La piste du Dilemme du Roi va de 1 à 17, avec un point de départ à 9. Celle de Reigns est plus courte, mais aussi plus visuelle. La montée ou la descente dans le Dilemme du Roi n’est pas pour autant plus lente, puisqu’une ressource peut avancer d’1 à 2 cases supplémentaires selon son état.

Avant même la prise de décision qui conduit au déplacement des ressources, les joueurs savent à peu près ce qui va être impacté. Dans Reigns, le roi a le même niveau d’information que les joueurs du Dilemme du Roi.

Par contre, ses conseillers savent exactement quelles sont les conséquences de leur propre carte en cas de oui ou de non. Lors de son tour, chaque conseiller choisit et place l’une des cartes qu’il a en main. Le verso indique non seulement les conséquences de la carte, mais donne aussi 2 pictos pour guider le joueur dans la manière de présenter sa proposition.

DONNÉES PRÉSENTÉES:
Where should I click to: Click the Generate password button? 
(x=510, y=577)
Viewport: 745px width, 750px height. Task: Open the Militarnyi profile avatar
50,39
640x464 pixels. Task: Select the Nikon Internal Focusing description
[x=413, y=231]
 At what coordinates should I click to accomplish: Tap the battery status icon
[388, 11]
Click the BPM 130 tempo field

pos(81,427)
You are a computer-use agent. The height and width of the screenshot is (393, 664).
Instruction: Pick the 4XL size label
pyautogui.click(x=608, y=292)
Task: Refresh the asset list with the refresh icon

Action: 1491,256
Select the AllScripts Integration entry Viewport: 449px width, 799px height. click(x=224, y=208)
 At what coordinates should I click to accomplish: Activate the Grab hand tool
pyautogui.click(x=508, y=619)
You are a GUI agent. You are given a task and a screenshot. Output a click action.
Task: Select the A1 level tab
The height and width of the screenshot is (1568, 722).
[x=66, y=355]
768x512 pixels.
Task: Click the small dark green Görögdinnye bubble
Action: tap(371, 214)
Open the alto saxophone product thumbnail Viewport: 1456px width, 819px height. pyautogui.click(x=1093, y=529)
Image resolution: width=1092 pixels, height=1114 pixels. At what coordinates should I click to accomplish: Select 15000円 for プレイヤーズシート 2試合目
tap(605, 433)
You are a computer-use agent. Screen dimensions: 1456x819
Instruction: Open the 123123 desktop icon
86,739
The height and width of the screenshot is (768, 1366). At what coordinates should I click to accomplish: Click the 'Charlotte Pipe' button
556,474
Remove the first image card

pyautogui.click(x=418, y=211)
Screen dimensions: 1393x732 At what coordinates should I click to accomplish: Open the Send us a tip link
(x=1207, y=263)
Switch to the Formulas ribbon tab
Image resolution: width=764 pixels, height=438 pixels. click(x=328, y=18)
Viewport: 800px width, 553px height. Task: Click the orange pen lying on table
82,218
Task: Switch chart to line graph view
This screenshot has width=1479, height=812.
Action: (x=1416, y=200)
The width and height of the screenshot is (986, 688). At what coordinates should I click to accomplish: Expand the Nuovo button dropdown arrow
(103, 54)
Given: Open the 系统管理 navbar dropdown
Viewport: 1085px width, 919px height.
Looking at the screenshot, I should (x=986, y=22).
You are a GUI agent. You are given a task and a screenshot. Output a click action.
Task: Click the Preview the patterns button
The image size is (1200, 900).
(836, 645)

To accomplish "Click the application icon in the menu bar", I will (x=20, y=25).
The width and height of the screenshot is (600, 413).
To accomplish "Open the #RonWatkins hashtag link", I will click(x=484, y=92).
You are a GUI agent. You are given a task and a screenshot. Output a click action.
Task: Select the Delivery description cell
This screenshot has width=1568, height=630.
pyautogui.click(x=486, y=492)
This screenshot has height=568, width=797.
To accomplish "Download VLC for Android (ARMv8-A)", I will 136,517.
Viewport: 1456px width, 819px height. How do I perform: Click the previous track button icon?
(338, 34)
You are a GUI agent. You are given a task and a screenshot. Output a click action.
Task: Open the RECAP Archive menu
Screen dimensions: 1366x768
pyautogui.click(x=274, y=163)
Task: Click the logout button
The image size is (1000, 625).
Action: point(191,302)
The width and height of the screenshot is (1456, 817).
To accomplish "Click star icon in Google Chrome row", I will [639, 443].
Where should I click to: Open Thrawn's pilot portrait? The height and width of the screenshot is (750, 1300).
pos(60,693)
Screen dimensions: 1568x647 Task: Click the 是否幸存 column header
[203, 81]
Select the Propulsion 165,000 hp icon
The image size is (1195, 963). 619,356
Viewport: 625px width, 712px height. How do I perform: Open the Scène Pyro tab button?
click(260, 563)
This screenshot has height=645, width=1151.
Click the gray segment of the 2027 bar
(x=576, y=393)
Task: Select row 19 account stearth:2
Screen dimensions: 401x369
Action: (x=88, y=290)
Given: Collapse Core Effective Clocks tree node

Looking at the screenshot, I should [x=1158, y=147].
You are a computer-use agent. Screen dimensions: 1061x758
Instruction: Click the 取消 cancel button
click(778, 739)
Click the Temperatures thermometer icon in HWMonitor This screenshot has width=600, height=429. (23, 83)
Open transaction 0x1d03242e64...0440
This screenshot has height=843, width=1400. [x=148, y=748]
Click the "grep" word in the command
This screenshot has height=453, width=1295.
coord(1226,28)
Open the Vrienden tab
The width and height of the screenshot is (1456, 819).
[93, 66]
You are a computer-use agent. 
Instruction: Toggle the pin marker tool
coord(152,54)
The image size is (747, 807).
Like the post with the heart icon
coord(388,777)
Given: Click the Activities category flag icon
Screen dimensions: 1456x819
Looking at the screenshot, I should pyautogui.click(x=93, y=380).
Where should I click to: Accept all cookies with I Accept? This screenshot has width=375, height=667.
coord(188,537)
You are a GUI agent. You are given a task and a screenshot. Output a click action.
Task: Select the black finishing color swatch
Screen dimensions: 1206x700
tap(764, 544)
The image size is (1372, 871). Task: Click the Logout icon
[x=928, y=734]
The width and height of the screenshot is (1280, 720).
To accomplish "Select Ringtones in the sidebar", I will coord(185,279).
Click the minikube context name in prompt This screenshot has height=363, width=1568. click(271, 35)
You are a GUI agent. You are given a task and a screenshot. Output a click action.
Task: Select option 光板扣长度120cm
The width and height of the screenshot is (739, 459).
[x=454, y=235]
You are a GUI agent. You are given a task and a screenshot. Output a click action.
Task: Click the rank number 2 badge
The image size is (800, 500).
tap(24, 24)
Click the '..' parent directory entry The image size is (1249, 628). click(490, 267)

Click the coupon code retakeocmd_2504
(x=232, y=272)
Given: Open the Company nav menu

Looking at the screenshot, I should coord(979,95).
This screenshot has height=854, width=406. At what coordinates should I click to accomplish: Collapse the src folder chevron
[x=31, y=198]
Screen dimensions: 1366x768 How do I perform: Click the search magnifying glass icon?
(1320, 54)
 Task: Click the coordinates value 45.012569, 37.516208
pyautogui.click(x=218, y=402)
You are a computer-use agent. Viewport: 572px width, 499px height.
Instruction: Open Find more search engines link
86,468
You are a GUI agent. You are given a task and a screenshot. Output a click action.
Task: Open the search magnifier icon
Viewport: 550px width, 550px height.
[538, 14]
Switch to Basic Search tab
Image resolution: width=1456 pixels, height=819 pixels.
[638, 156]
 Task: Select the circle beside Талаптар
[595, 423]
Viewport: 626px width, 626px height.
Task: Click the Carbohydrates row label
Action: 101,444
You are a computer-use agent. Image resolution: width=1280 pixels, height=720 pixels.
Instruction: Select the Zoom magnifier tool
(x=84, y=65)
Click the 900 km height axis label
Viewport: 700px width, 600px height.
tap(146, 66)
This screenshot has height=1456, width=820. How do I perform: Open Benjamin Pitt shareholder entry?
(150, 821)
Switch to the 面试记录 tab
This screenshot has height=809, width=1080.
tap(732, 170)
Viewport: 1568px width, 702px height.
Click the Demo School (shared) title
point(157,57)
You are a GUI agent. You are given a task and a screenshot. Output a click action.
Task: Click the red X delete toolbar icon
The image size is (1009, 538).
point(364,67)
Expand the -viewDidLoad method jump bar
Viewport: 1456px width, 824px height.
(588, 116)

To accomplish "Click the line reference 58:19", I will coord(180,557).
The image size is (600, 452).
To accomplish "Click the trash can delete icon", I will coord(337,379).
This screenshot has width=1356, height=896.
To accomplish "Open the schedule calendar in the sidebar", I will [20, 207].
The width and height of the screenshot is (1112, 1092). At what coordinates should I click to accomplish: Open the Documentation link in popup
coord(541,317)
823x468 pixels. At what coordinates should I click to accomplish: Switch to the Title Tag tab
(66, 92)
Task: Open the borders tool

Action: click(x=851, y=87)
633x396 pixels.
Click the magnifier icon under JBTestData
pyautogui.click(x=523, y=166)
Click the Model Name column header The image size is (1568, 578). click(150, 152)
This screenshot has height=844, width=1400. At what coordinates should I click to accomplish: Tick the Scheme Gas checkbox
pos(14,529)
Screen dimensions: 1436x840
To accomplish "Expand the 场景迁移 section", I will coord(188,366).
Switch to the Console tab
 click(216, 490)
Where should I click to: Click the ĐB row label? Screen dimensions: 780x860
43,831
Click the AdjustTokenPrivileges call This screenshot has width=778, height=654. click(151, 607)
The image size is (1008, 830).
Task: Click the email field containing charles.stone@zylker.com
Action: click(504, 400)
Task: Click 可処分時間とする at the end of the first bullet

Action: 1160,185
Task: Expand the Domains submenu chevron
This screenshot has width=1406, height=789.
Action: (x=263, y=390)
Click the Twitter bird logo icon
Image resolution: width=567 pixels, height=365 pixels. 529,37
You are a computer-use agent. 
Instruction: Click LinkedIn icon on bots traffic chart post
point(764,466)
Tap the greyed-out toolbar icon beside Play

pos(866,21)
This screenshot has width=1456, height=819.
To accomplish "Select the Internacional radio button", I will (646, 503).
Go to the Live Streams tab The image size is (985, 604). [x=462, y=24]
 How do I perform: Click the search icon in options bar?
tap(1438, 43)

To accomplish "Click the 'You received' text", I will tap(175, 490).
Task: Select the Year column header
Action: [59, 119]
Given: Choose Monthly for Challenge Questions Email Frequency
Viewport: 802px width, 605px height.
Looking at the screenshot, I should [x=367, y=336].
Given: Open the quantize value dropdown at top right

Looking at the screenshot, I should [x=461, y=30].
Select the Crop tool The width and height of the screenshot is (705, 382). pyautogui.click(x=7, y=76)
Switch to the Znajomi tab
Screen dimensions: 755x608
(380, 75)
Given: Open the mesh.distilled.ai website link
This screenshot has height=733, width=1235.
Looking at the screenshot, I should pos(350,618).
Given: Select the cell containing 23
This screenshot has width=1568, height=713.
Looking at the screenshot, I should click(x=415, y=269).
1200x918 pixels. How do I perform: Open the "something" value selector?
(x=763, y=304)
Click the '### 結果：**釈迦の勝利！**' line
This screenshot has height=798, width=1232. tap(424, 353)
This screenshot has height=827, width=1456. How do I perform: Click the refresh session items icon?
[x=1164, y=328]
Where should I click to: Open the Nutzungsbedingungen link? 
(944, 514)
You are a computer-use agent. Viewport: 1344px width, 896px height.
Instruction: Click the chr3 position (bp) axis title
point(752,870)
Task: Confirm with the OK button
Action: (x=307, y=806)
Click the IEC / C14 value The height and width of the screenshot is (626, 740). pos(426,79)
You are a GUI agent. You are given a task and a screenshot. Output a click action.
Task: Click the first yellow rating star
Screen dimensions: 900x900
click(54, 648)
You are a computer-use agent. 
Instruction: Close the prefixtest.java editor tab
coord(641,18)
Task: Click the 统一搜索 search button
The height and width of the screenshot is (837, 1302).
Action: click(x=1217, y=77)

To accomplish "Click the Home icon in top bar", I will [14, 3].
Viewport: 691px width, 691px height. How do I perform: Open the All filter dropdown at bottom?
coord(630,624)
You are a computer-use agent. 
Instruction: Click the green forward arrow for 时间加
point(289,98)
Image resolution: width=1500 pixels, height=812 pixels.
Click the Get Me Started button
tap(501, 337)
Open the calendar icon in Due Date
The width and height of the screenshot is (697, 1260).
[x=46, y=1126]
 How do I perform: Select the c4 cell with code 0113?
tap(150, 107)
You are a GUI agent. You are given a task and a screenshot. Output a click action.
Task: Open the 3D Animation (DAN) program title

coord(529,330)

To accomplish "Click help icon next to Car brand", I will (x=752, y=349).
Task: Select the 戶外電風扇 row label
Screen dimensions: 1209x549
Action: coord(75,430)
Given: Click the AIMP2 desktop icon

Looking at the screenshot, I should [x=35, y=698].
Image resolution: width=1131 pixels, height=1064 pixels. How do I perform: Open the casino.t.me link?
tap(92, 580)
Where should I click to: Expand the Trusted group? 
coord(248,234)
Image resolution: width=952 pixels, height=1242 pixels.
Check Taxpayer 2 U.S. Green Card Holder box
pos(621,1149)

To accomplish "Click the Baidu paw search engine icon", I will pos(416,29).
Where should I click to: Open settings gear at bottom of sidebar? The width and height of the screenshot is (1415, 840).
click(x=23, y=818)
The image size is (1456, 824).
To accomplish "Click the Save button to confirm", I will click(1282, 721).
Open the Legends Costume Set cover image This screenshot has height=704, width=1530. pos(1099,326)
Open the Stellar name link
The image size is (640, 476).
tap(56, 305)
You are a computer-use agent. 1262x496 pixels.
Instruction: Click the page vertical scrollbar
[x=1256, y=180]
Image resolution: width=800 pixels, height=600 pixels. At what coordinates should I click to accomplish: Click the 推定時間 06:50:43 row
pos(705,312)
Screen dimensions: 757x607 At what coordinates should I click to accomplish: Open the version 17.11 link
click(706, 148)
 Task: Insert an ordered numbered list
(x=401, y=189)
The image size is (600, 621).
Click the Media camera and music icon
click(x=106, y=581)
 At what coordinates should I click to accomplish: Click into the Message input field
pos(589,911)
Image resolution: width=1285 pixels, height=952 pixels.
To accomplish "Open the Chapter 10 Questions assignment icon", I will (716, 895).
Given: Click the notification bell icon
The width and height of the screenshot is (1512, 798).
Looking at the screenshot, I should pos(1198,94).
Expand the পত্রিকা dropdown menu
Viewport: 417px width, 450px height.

CONSIGNE 1: Relevez toutes les valeurs numériques distinctes écrites en chiffres dans le texte sur le Dilemme du Roi et Reigns.
CONSIGNE 2: Dans le texte sur le Dilemme du Roi et Reigns, reproduisez le passage allant de « La piste du » jusqu’à « Dilemme du Roi. » inclus, en échangeant « joueurs » contre « participants ».
Les données ci-dessus sont sans rapport avec le texte.

RÉPONSE ATTENDUE 1: 1, 2, 9, 17

RÉPONSE ATTENDUE 2:
La piste du Dilemme du Roi va de 1 à 17, avec un point de départ à 9. Celle de Reigns est plus courte, mais aussi plus visuelle. La montée ou la descente dans le Dilemme du Roi n’est pas pour autant plus lente, puisqu’une ressource peut avancer d’1 à 2 cases supplémentaires selon son état.

Avant même la prise de décision qui conduit au déplacement des ressources, les participants savent à peu près ce qui va être impacté. Dans Reigns, le roi a le même niveau d’information que les participants du Dilemme du Roi.